■ Stated goal ■
Reproduce everything from the line containing "Task: Open the pin" down to the line containing "click(x=235, y=507)", swapping "Display Styles" for "Layer Styles" and leaving the rest unchanged.

** START OF Data section **

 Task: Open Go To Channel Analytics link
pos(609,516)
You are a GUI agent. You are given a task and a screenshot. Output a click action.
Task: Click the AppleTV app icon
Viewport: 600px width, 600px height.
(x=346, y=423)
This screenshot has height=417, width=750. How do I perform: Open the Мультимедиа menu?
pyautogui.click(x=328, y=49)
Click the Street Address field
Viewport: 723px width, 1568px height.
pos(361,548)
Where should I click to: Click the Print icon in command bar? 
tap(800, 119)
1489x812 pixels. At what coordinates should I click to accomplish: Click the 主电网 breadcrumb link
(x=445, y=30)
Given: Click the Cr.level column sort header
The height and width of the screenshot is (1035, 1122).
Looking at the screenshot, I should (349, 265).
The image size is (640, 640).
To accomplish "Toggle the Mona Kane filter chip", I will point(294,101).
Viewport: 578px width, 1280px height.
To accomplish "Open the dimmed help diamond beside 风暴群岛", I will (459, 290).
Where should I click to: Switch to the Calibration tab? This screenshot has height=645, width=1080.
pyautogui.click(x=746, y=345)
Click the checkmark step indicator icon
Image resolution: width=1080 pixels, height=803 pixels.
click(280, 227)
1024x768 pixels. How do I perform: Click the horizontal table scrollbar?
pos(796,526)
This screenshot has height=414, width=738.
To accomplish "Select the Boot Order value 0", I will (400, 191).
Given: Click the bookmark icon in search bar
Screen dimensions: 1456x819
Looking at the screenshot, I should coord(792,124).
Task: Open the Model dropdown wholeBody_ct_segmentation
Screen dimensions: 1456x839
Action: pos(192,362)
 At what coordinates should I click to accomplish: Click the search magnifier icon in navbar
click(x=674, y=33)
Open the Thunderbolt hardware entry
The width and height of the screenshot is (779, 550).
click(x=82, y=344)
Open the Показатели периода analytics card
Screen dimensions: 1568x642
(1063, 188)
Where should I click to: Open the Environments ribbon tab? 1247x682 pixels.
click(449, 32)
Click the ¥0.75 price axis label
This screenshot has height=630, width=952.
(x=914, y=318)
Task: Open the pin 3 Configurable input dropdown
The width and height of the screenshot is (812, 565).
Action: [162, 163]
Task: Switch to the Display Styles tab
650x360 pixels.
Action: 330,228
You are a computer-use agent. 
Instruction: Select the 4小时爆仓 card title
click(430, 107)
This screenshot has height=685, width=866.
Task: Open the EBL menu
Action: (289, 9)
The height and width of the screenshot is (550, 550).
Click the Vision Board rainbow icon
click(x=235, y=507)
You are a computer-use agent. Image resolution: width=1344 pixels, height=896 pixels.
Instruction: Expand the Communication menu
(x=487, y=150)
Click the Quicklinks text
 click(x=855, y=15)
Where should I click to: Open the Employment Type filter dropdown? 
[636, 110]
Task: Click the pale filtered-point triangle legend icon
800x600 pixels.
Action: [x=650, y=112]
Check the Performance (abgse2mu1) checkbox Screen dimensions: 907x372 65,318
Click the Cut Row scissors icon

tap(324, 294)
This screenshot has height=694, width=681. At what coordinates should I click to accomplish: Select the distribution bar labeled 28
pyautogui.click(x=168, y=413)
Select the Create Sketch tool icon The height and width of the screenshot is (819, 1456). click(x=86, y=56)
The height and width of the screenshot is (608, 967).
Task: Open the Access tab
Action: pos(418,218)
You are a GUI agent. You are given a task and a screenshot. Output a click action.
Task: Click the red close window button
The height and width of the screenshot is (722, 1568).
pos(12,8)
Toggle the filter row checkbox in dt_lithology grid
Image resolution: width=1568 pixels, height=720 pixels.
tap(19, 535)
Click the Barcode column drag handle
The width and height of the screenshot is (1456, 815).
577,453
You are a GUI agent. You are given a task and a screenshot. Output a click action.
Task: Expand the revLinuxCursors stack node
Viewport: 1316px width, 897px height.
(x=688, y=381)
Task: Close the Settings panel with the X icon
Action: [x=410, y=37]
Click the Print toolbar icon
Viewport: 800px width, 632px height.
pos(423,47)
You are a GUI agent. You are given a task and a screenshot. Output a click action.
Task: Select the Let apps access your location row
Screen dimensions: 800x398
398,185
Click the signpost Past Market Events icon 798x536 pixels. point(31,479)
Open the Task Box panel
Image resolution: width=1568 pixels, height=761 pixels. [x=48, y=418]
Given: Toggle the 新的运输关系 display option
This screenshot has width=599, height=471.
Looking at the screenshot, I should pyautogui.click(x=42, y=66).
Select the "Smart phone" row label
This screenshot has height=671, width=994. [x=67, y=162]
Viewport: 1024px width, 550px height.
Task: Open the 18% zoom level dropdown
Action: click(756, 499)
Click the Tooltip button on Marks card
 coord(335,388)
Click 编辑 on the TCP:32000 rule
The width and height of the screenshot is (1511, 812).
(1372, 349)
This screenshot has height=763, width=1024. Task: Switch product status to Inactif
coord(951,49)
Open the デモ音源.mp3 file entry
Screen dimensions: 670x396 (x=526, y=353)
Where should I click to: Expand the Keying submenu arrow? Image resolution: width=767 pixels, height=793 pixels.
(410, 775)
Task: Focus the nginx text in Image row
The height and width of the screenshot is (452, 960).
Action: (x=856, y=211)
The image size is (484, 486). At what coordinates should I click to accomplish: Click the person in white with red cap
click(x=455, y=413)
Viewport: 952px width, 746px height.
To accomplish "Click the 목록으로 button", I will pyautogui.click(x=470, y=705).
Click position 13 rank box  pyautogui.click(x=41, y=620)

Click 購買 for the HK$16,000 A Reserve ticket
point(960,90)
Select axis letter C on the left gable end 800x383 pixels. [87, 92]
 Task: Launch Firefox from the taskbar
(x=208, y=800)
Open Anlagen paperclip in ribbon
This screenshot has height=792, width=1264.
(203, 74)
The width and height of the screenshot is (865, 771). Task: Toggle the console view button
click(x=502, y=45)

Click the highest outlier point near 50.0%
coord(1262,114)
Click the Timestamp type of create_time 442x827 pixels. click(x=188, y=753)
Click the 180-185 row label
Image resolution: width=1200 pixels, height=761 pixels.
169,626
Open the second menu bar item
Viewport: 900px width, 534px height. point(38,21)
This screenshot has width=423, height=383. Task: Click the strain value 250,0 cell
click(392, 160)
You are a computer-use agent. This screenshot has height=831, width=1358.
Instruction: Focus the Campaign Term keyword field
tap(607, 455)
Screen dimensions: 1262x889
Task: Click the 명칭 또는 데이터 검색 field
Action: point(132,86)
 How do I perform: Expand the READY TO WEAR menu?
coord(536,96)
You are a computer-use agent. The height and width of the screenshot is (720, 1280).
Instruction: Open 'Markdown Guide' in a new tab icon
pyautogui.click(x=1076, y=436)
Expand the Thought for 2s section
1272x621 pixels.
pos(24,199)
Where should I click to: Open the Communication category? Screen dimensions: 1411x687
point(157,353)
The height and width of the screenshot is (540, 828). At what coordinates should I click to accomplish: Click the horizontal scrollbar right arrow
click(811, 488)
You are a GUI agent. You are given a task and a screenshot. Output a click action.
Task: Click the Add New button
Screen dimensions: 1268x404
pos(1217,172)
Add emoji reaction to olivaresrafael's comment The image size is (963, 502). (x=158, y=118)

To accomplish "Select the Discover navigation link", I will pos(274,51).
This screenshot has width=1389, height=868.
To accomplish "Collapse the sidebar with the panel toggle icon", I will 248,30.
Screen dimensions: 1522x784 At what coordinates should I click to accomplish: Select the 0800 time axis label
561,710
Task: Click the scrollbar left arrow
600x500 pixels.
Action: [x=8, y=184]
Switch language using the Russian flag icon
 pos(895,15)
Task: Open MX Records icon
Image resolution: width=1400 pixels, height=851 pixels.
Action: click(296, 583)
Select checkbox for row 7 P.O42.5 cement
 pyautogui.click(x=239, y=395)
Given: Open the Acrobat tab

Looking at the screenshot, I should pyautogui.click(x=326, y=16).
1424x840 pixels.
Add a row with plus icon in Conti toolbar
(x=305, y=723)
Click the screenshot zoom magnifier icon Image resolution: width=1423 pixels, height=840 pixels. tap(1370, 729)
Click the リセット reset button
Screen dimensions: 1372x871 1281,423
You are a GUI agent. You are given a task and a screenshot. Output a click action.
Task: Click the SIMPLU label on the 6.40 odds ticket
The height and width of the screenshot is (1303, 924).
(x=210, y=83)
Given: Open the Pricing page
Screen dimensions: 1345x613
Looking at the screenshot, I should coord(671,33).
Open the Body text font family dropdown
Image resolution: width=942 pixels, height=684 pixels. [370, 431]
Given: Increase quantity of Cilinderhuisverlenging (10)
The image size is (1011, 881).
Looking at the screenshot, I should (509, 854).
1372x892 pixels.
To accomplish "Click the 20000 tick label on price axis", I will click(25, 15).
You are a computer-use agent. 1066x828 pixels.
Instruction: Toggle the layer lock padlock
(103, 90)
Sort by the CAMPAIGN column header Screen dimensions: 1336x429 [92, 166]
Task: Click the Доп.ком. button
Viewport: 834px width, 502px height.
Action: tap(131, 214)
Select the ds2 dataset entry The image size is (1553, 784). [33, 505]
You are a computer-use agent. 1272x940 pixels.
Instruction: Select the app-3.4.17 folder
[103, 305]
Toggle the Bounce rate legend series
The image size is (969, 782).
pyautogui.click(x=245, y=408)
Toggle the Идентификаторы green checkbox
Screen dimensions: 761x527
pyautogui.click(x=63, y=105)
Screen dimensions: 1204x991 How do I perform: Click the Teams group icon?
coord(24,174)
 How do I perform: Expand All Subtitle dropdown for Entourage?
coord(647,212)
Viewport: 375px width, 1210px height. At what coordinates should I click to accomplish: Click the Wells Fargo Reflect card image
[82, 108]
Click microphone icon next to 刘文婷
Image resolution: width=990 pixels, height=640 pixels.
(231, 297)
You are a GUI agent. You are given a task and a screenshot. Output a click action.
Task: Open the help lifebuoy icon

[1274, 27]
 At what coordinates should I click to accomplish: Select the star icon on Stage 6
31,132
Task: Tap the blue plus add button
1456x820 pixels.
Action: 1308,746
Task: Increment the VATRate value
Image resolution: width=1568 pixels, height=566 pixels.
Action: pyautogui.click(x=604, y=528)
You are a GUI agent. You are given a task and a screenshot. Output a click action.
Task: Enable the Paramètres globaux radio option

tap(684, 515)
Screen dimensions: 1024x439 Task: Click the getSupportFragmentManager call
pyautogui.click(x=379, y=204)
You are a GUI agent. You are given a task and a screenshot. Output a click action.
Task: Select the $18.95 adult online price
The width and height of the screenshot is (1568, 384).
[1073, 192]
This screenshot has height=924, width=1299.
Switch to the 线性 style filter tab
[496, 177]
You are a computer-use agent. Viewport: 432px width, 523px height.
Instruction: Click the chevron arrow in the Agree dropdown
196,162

** END OF Data section **

■ Correct result ■
Task: Open the pin 3 Configurable input dropdown
The width and height of the screenshot is (812, 565).
Action: [162, 163]
Task: Switch to the Layer Styles tab
650x360 pixels.
Action: 330,228
You are a computer-use agent. 
Instruction: Select the 4小时爆仓 card title
click(430, 107)
This screenshot has height=685, width=866.
Task: Open the EBL menu
Action: (289, 9)
The height and width of the screenshot is (550, 550).
Click the Vision Board rainbow icon
click(x=235, y=507)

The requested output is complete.